%%
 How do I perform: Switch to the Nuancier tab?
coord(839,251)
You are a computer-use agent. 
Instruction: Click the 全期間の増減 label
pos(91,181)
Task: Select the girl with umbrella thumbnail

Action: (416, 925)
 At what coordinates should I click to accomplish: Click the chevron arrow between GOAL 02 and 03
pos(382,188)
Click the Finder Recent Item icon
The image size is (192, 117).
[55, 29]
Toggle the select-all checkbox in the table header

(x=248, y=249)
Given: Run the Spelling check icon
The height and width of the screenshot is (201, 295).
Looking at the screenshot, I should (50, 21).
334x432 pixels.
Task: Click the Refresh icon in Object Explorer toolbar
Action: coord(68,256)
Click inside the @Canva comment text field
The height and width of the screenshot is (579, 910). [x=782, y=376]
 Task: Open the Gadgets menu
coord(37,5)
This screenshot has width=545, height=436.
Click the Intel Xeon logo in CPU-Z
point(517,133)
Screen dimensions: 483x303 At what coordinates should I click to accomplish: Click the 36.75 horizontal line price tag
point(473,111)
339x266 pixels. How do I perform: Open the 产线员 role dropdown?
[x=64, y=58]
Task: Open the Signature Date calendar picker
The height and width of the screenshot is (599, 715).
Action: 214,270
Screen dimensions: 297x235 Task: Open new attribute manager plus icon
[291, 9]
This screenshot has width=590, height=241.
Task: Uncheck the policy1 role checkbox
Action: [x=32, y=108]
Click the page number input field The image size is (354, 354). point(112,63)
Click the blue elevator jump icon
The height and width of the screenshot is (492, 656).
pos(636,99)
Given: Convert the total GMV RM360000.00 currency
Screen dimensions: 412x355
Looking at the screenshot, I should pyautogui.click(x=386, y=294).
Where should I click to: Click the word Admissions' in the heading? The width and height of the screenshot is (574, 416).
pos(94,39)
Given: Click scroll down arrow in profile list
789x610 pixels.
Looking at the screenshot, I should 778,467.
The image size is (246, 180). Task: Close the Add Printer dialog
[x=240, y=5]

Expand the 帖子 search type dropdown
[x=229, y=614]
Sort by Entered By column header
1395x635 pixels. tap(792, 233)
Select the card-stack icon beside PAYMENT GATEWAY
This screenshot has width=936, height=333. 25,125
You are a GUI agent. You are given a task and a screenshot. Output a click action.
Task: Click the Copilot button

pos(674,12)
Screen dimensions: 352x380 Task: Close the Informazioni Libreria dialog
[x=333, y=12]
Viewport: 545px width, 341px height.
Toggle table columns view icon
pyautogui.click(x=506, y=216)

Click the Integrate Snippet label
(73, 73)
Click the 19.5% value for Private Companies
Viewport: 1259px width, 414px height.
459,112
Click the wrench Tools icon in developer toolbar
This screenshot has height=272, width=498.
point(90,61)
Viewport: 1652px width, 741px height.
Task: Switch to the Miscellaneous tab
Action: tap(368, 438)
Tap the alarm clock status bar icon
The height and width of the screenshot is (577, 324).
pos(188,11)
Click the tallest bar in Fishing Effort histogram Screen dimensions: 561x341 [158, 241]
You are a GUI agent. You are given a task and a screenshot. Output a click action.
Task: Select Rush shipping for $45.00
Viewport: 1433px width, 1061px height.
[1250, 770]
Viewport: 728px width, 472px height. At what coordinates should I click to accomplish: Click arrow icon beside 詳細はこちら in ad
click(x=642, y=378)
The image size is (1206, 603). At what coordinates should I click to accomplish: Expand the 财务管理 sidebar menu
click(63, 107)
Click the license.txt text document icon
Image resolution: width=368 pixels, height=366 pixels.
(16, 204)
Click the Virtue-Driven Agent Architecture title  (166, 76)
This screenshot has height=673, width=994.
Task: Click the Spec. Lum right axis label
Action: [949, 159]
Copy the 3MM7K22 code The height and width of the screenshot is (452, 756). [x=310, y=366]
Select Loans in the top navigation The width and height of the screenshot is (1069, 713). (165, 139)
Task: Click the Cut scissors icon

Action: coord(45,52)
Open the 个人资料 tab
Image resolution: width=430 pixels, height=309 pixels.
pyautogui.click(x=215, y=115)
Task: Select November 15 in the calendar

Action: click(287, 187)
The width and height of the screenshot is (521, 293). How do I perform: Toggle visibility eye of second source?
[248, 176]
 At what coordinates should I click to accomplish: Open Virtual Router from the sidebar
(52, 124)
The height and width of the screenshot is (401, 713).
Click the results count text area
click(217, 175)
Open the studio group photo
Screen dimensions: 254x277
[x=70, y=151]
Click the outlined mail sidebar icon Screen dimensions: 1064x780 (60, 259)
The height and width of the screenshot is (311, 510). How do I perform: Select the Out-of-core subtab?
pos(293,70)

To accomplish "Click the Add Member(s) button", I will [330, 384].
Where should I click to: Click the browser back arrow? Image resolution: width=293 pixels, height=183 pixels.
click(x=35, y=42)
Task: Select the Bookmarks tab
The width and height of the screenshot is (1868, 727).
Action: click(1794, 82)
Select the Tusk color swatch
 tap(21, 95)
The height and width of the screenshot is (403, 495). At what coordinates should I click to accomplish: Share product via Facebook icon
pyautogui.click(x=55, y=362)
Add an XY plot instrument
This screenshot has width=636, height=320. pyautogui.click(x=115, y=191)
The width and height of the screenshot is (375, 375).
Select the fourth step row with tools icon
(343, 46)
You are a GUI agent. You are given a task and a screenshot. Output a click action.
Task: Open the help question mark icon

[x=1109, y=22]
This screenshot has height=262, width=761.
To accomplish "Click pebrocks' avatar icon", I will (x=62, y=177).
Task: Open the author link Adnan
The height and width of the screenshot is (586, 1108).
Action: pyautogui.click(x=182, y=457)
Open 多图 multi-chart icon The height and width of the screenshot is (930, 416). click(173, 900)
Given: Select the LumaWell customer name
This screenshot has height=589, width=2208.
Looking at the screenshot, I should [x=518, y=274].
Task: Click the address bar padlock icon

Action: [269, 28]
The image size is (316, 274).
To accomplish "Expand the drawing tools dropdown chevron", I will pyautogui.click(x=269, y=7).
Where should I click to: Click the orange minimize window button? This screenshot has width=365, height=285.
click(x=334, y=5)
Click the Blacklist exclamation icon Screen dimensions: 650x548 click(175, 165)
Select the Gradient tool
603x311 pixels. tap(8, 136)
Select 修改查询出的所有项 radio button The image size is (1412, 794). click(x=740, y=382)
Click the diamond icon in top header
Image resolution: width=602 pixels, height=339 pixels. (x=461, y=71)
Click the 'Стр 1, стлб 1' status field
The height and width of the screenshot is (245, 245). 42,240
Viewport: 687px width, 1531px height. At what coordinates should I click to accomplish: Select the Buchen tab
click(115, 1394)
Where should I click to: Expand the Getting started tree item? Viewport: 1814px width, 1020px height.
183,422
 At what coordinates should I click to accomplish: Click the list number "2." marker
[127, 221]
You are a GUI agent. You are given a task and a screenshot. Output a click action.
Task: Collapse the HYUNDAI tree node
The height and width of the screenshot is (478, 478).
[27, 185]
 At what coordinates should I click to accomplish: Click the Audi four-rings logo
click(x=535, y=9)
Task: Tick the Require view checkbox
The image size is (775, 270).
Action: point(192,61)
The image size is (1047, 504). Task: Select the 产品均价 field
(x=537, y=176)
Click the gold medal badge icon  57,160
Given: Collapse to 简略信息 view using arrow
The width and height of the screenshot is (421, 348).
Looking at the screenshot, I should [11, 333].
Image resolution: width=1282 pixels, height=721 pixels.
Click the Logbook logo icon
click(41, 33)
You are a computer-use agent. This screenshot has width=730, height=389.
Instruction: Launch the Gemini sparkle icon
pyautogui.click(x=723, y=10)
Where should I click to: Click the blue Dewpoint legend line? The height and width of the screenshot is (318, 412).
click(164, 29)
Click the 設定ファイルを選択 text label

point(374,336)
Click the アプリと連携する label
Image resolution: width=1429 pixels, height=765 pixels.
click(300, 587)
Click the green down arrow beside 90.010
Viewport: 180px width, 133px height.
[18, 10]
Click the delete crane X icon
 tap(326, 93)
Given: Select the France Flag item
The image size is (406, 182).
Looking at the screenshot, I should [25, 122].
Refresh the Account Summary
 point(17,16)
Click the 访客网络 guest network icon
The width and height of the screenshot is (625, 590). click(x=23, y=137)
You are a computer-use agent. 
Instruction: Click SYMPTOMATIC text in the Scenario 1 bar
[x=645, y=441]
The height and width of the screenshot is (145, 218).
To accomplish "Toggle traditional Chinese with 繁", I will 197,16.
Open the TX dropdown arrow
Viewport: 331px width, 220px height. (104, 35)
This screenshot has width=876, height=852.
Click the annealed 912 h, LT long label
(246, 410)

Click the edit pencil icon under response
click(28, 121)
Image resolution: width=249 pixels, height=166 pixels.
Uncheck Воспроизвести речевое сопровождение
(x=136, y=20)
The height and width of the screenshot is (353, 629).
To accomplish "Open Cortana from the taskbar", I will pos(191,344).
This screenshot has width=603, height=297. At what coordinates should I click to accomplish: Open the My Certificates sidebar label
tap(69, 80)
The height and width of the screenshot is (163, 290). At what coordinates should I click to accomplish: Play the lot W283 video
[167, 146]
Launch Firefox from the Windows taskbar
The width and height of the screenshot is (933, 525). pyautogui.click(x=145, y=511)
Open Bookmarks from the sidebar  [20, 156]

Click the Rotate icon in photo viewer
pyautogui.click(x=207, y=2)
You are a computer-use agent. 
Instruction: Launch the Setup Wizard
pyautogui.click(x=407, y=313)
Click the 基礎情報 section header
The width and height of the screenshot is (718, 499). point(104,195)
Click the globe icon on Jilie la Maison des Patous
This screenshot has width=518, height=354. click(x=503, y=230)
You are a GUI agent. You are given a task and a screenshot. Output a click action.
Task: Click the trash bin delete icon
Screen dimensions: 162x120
%%
Task statement ::
Reproduce only this range: the first line of the data above through the line with "Task: Open the Signature Date calendar picker", both included, exactly as written.

Written answer ::
 How do I perform: Switch to the Nuancier tab?
coord(839,251)
You are a computer-use agent. 
Instruction: Click the 全期間の増減 label
pos(91,181)
Task: Select the girl with umbrella thumbnail

Action: (416, 925)
 At what coordinates should I click to accomplish: Click the chevron arrow between GOAL 02 and 03
pos(382,188)
Click the Finder Recent Item icon
The image size is (192, 117).
[55, 29]
Toggle the select-all checkbox in the table header

(x=248, y=249)
Given: Run the Spelling check icon
The height and width of the screenshot is (201, 295).
Looking at the screenshot, I should (50, 21).
334x432 pixels.
Task: Click the Refresh icon in Object Explorer toolbar
Action: coord(68,256)
Click inside the @Canva comment text field
The height and width of the screenshot is (579, 910). [x=782, y=376]
 Task: Open the Gadgets menu
coord(37,5)
This screenshot has width=545, height=436.
Click the Intel Xeon logo in CPU-Z
point(517,133)
Screen dimensions: 483x303 At what coordinates should I click to accomplish: Click the 36.75 horizontal line price tag
point(473,111)
339x266 pixels. How do I perform: Open the 产线员 role dropdown?
[x=64, y=58]
Task: Open the Signature Date calendar picker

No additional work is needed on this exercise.